Work request: All entries given below are to be returned word for word.

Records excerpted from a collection
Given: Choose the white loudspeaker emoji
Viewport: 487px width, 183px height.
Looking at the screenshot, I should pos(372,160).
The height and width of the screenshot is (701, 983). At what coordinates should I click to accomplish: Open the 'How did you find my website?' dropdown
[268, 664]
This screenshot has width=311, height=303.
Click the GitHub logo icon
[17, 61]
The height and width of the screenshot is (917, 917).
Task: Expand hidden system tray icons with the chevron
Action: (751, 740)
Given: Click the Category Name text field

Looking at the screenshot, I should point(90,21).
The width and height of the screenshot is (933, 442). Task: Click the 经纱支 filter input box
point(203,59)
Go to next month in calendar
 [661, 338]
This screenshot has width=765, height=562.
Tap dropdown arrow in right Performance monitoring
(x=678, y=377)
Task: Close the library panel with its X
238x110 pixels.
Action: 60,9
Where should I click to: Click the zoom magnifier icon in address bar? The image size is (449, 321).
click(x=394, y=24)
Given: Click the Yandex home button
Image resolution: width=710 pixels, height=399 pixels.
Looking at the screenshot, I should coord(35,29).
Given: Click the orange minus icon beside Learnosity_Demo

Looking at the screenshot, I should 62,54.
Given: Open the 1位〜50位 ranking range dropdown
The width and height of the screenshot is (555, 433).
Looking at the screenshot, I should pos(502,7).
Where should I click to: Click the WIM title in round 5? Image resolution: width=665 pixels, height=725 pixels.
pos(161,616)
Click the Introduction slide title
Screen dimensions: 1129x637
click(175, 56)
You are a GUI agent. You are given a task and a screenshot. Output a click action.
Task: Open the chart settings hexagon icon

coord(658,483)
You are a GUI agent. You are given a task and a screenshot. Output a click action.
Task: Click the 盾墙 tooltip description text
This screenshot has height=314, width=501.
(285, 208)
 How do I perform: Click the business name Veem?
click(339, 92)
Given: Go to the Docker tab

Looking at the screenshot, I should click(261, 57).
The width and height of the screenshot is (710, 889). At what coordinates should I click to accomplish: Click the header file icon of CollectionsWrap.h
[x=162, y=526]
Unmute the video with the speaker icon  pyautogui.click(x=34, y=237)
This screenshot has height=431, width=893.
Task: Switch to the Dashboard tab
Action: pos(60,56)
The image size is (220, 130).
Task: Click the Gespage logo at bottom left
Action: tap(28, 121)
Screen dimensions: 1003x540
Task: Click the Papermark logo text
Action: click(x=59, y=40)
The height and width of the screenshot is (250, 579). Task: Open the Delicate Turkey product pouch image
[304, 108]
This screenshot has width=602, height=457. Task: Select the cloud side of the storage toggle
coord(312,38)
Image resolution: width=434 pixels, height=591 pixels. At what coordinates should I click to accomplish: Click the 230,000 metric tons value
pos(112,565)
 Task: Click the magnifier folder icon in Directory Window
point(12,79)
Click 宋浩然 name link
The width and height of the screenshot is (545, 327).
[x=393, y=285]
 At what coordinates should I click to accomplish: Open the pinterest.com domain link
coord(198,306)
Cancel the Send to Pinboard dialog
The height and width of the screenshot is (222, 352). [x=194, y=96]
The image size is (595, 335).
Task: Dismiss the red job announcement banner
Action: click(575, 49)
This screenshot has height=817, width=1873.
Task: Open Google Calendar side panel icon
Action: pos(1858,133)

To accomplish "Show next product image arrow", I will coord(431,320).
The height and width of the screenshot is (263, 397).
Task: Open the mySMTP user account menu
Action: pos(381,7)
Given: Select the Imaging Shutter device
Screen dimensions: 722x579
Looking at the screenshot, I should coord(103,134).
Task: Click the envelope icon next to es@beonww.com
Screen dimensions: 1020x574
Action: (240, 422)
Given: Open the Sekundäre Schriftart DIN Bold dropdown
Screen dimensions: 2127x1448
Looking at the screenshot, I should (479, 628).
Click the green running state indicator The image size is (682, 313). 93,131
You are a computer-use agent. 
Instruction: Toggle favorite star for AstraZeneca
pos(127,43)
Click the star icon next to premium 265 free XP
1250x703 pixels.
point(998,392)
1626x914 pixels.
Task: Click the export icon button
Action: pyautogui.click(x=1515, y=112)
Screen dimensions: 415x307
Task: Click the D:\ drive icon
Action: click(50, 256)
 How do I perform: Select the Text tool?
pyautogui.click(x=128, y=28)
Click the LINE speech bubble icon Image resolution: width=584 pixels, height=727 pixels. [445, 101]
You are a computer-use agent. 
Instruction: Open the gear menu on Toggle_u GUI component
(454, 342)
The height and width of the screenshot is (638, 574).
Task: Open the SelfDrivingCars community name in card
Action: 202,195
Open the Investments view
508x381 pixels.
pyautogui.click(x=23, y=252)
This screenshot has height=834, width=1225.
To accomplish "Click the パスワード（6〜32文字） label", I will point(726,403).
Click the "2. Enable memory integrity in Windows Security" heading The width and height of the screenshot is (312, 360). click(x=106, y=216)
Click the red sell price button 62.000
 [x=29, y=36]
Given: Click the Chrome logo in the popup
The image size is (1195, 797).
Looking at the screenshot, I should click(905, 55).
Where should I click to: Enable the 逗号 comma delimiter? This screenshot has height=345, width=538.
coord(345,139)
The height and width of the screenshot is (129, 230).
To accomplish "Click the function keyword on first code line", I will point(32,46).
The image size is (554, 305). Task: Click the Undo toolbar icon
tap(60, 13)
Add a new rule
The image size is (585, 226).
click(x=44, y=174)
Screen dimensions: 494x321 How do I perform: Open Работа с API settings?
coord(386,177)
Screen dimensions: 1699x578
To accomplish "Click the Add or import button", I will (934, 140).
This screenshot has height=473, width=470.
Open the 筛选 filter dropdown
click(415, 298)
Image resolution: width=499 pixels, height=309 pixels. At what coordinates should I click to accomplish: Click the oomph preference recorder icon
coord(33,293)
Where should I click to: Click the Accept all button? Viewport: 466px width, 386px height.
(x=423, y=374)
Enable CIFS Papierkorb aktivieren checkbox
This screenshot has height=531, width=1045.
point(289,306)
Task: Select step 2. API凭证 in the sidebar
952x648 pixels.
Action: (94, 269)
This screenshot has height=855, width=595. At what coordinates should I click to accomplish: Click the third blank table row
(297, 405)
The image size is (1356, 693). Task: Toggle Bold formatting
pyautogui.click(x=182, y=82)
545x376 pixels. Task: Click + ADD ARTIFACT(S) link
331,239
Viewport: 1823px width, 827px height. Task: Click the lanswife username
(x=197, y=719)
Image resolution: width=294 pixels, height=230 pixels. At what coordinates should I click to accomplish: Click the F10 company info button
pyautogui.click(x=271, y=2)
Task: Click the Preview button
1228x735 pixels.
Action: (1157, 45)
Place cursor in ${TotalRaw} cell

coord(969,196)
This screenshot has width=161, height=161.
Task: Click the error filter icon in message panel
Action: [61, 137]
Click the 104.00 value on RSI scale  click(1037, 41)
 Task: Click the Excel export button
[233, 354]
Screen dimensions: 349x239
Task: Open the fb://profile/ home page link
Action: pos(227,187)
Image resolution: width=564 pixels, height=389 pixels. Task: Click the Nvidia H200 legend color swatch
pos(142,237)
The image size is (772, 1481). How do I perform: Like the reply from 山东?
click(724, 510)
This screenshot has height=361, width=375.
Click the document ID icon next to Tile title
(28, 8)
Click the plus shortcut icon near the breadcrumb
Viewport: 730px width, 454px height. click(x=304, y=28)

Solved problem:
Given: Choose the white loudspeaker emoji
Viewport: 487px width, 183px height.
Looking at the screenshot, I should pos(372,160).
The height and width of the screenshot is (701, 983). At what coordinates should I click to accomplish: Open the 'How did you find my website?' dropdown
[268, 664]
This screenshot has width=311, height=303.
Click the GitHub logo icon
[17, 61]
The height and width of the screenshot is (917, 917).
Task: Expand hidden system tray icons with the chevron
Action: (751, 740)
Given: Click the Category Name text field

Looking at the screenshot, I should point(90,21).
The width and height of the screenshot is (933, 442). Task: Click the 经纱支 filter input box
point(203,59)
Go to next month in calendar
 [661, 338]
This screenshot has width=765, height=562.
Tap dropdown arrow in right Performance monitoring
(x=678, y=377)
Task: Close the library panel with its X
238x110 pixels.
Action: 60,9
Where should I click to: Click the zoom magnifier icon in address bar? The image size is (449, 321).
click(x=394, y=24)
Given: Click the Yandex home button
Image resolution: width=710 pixels, height=399 pixels.
Looking at the screenshot, I should coord(35,29).
Given: Click the orange minus icon beside Learnosity_Demo

Looking at the screenshot, I should 62,54.
Given: Open the 1位〜50位 ranking range dropdown
The width and height of the screenshot is (555, 433).
Looking at the screenshot, I should pos(502,7).
Where should I click to: Click the WIM title in round 5? Image resolution: width=665 pixels, height=725 pixels.
pos(161,616)
Click the Introduction slide title
Screen dimensions: 1129x637
click(175, 56)
You are a GUI agent. You are given a task and a screenshot. Output a click action.
Task: Open the chart settings hexagon icon

coord(658,483)
You are a GUI agent. You are given a task and a screenshot. Output a click action.
Task: Click the 盾墙 tooltip description text
This screenshot has height=314, width=501.
(285, 208)
 How do I perform: Click the business name Veem?
click(339, 92)
Given: Go to the Docker tab

Looking at the screenshot, I should click(261, 57).
The width and height of the screenshot is (710, 889). At what coordinates should I click to accomplish: Click the header file icon of CollectionsWrap.h
[x=162, y=526]
Unmute the video with the speaker icon  pyautogui.click(x=34, y=237)
This screenshot has height=431, width=893.
Task: Switch to the Dashboard tab
Action: pos(60,56)
The image size is (220, 130).
Task: Click the Gespage logo at bottom left
Action: tap(28, 121)
Screen dimensions: 1003x540
Task: Click the Papermark logo text
Action: click(x=59, y=40)
The height and width of the screenshot is (250, 579). Task: Open the Delicate Turkey product pouch image
[304, 108]
This screenshot has width=602, height=457. Task: Select the cloud side of the storage toggle
coord(312,38)
Image resolution: width=434 pixels, height=591 pixels. At what coordinates should I click to accomplish: Click the 230,000 metric tons value
pos(112,565)
 Task: Click the magnifier folder icon in Directory Window
point(12,79)
Click 宋浩然 name link
The width and height of the screenshot is (545, 327).
[x=393, y=285]
 At what coordinates should I click to accomplish: Open the pinterest.com domain link
coord(198,306)
Cancel the Send to Pinboard dialog
The height and width of the screenshot is (222, 352). [x=194, y=96]
The image size is (595, 335).
Task: Dismiss the red job announcement banner
Action: click(575, 49)
This screenshot has height=817, width=1873.
Task: Open Google Calendar side panel icon
Action: pos(1858,133)

To accomplish "Show next product image arrow", I will coord(431,320).
The height and width of the screenshot is (263, 397).
Task: Open the mySMTP user account menu
Action: pos(381,7)
Given: Select the Imaging Shutter device
Screen dimensions: 722x579
Looking at the screenshot, I should coord(103,134).
Task: Click the envelope icon next to es@beonww.com
Screen dimensions: 1020x574
Action: (240, 422)
Given: Open the Sekundäre Schriftart DIN Bold dropdown
Screen dimensions: 2127x1448
Looking at the screenshot, I should (479, 628).
Click the green running state indicator The image size is (682, 313). 93,131
You are a computer-use agent. 
Instruction: Toggle favorite star for AstraZeneca
pos(127,43)
Click the star icon next to premium 265 free XP
1250x703 pixels.
point(998,392)
1626x914 pixels.
Task: Click the export icon button
Action: pyautogui.click(x=1515, y=112)
Screen dimensions: 415x307
Task: Click the D:\ drive icon
Action: click(50, 256)
 How do I perform: Select the Text tool?
pyautogui.click(x=128, y=28)
Click the LINE speech bubble icon Image resolution: width=584 pixels, height=727 pixels. [445, 101]
You are a computer-use agent. 
Instruction: Open the gear menu on Toggle_u GUI component
(454, 342)
The height and width of the screenshot is (638, 574).
Task: Open the SelfDrivingCars community name in card
Action: 202,195
Open the Investments view
508x381 pixels.
pyautogui.click(x=23, y=252)
This screenshot has height=834, width=1225.
To accomplish "Click the パスワード（6〜32文字） label", I will point(726,403).
Click the "2. Enable memory integrity in Windows Security" heading The width and height of the screenshot is (312, 360). click(x=106, y=216)
Click the red sell price button 62.000
 [x=29, y=36]
Given: Click the Chrome logo in the popup
The image size is (1195, 797).
Looking at the screenshot, I should click(905, 55).
Where should I click to: Enable the 逗号 comma delimiter? This screenshot has height=345, width=538.
coord(345,139)
The height and width of the screenshot is (129, 230).
To accomplish "Click the function keyword on first code line", I will point(32,46).
The image size is (554, 305). Task: Click the Undo toolbar icon
tap(60, 13)
Add a new rule
The image size is (585, 226).
click(x=44, y=174)
Screen dimensions: 494x321 How do I perform: Open Работа с API settings?
coord(386,177)
Screen dimensions: 1699x578
To accomplish "Click the Add or import button", I will (934, 140).
This screenshot has height=473, width=470.
Open the 筛选 filter dropdown
click(415, 298)
Image resolution: width=499 pixels, height=309 pixels. At what coordinates should I click to accomplish: Click the oomph preference recorder icon
coord(33,293)
Where should I click to: Click the Accept all button? Viewport: 466px width, 386px height.
(x=423, y=374)
Enable CIFS Papierkorb aktivieren checkbox
This screenshot has height=531, width=1045.
point(289,306)
Task: Select step 2. API凭证 in the sidebar
952x648 pixels.
Action: (94, 269)
This screenshot has height=855, width=595. At what coordinates should I click to accomplish: Click the third blank table row
(297, 405)
The image size is (1356, 693). Task: Toggle Bold formatting
pyautogui.click(x=182, y=82)
545x376 pixels. Task: Click + ADD ARTIFACT(S) link
331,239
Viewport: 1823px width, 827px height. Task: Click the lanswife username
(x=197, y=719)
Image resolution: width=294 pixels, height=230 pixels. At what coordinates should I click to accomplish: Click the F10 company info button
pyautogui.click(x=271, y=2)
Task: Click the Preview button
1228x735 pixels.
Action: (1157, 45)
Place cursor in ${TotalRaw} cell

coord(969,196)
This screenshot has width=161, height=161.
Task: Click the error filter icon in message panel
Action: [61, 137]
Click the 104.00 value on RSI scale  click(1037, 41)
 Task: Click the Excel export button
[233, 354]
Screen dimensions: 349x239
Task: Open the fb://profile/ home page link
Action: pos(227,187)
Image resolution: width=564 pixels, height=389 pixels. Task: Click the Nvidia H200 legend color swatch
pos(142,237)
The image size is (772, 1481). How do I perform: Like the reply from 山东?
click(724, 510)
This screenshot has height=361, width=375.
Click the document ID icon next to Tile title
(28, 8)
Click the plus shortcut icon near the breadcrumb
Viewport: 730px width, 454px height. click(x=304, y=28)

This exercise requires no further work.